Start with the first line of the records below. Output each line exactly, ending with the one that contains "Open Settings link".

Material for the task below:

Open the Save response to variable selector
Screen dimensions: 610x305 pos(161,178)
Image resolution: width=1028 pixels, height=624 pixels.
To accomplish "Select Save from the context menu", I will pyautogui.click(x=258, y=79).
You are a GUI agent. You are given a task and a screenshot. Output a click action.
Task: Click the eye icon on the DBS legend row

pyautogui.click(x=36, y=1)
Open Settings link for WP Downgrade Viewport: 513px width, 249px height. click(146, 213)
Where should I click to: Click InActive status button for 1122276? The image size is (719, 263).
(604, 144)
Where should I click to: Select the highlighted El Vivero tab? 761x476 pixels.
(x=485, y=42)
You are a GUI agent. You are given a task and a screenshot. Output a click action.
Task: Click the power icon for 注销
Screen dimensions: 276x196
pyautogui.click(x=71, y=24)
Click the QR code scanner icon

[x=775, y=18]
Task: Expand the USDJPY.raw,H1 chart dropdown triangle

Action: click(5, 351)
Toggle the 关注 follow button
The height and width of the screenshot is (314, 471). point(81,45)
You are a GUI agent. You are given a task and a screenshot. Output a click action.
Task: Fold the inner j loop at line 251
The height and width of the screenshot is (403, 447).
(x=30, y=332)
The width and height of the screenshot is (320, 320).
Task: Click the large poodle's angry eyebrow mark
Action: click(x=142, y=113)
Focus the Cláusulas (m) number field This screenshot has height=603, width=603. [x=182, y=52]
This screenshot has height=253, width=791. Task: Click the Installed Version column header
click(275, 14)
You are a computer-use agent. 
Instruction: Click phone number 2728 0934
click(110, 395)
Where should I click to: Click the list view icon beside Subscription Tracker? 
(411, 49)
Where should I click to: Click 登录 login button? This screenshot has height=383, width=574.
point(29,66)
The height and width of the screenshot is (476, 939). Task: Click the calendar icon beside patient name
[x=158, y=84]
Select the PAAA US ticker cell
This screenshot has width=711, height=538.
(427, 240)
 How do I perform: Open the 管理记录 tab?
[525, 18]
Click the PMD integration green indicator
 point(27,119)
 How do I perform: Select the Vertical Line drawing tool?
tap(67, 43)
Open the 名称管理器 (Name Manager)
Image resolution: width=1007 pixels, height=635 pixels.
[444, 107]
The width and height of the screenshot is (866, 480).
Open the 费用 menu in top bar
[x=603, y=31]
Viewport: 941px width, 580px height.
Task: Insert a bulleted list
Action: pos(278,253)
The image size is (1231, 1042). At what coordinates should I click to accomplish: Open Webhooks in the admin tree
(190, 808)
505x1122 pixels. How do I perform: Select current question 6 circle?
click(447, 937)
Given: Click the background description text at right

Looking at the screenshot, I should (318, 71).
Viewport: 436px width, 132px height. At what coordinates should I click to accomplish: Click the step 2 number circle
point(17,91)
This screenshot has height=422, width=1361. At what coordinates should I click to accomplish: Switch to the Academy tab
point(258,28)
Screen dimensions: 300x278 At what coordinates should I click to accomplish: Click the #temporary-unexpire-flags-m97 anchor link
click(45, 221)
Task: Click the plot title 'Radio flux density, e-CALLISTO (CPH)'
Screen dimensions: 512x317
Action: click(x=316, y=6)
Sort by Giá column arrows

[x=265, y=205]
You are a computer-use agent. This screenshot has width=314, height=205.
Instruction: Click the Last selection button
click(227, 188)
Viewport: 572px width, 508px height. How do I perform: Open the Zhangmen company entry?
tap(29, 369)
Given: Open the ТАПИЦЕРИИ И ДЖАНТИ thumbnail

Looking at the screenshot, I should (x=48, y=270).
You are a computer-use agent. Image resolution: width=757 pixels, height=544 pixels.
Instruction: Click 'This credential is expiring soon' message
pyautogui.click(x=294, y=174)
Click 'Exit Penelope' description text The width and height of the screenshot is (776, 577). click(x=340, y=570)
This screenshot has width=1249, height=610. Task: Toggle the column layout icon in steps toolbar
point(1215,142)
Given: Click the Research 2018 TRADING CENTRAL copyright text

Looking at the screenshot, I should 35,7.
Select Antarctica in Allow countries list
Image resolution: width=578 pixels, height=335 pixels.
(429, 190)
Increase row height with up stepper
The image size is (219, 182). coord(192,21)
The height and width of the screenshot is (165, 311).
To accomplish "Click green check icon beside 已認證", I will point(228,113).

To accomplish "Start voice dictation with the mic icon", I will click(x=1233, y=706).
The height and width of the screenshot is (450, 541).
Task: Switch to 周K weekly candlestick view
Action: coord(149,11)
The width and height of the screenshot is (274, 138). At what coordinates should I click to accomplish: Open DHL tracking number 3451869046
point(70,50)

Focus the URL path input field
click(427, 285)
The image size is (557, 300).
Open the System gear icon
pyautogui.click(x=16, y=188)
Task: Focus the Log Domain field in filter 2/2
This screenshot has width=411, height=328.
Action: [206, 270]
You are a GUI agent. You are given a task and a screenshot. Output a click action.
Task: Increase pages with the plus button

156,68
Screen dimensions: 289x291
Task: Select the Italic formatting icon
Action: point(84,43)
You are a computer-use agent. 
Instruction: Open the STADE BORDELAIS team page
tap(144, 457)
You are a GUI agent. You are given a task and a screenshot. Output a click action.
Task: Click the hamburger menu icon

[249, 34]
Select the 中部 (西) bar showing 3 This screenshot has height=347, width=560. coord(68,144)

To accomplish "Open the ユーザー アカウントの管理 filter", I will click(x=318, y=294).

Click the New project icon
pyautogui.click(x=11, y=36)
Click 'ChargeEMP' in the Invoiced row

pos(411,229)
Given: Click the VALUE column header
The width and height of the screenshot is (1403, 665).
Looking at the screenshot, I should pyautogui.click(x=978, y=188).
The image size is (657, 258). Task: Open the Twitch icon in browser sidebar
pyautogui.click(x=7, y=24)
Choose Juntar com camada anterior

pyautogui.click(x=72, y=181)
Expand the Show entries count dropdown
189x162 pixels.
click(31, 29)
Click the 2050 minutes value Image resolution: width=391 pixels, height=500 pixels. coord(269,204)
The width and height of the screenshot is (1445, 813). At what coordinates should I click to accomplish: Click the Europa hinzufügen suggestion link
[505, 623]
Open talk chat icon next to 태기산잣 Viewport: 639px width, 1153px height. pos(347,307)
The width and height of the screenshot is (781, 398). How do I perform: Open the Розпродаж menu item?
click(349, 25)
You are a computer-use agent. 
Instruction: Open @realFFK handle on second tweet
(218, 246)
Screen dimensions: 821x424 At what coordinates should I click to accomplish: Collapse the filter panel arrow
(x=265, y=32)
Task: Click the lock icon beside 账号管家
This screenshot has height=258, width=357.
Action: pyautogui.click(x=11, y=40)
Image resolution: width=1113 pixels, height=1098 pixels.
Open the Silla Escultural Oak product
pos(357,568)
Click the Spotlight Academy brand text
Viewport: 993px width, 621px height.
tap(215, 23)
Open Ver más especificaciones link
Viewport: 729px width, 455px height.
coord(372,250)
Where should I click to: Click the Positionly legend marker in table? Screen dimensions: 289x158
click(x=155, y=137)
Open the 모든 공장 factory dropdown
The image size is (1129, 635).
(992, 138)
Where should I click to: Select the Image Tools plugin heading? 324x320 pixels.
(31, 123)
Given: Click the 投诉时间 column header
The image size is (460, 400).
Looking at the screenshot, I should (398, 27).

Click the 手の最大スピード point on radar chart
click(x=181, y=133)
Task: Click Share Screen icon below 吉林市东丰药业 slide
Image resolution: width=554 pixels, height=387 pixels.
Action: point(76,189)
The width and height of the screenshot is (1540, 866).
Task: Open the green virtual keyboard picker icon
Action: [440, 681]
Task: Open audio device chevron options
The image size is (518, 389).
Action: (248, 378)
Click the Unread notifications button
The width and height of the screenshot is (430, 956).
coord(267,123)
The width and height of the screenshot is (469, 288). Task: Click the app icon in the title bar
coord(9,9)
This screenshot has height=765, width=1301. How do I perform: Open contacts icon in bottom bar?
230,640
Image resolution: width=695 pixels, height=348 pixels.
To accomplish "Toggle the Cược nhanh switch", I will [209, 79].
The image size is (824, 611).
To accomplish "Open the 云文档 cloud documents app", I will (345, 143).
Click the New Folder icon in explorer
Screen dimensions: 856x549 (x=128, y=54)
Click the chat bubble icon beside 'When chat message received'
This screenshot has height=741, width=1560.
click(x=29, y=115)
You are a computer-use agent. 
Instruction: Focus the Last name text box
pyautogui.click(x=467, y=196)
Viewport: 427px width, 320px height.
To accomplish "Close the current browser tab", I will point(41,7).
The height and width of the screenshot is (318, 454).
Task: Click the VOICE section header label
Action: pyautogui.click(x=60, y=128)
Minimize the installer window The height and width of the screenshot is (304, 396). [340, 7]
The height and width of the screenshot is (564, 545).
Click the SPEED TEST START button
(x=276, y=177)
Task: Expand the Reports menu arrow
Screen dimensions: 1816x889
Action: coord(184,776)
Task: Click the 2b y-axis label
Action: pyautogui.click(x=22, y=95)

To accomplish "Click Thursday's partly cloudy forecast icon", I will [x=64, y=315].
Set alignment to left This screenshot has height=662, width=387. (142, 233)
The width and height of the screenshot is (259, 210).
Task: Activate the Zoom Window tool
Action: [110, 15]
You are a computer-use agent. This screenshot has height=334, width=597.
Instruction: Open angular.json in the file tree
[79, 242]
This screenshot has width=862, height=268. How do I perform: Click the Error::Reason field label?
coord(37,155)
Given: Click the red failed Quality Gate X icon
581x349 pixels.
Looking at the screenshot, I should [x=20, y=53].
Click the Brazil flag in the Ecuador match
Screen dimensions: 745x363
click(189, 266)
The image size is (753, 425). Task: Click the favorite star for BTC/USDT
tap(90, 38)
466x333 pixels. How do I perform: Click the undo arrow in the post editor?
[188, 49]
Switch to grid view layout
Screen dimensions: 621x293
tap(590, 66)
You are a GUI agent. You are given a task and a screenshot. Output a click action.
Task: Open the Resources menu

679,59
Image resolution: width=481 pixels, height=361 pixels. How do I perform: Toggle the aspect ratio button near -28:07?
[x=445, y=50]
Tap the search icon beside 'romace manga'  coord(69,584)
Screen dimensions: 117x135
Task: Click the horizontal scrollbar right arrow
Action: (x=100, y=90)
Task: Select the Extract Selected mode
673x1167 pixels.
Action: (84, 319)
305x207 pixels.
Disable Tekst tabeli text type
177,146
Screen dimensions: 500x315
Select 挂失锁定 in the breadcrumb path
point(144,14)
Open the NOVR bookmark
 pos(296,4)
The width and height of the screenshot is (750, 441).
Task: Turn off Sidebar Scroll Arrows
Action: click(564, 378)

End of Material for the task.

◆ **Solution for this exercise**
Open the Save response to variable selector
Screen dimensions: 610x305 pos(161,178)
Image resolution: width=1028 pixels, height=624 pixels.
To accomplish "Select Save from the context menu", I will pyautogui.click(x=258, y=79).
You are a GUI agent. You are given a task and a screenshot. Output a click action.
Task: Click the eye icon on the DBS legend row

pyautogui.click(x=36, y=1)
Open Settings link for WP Downgrade Viewport: 513px width, 249px height. click(146, 213)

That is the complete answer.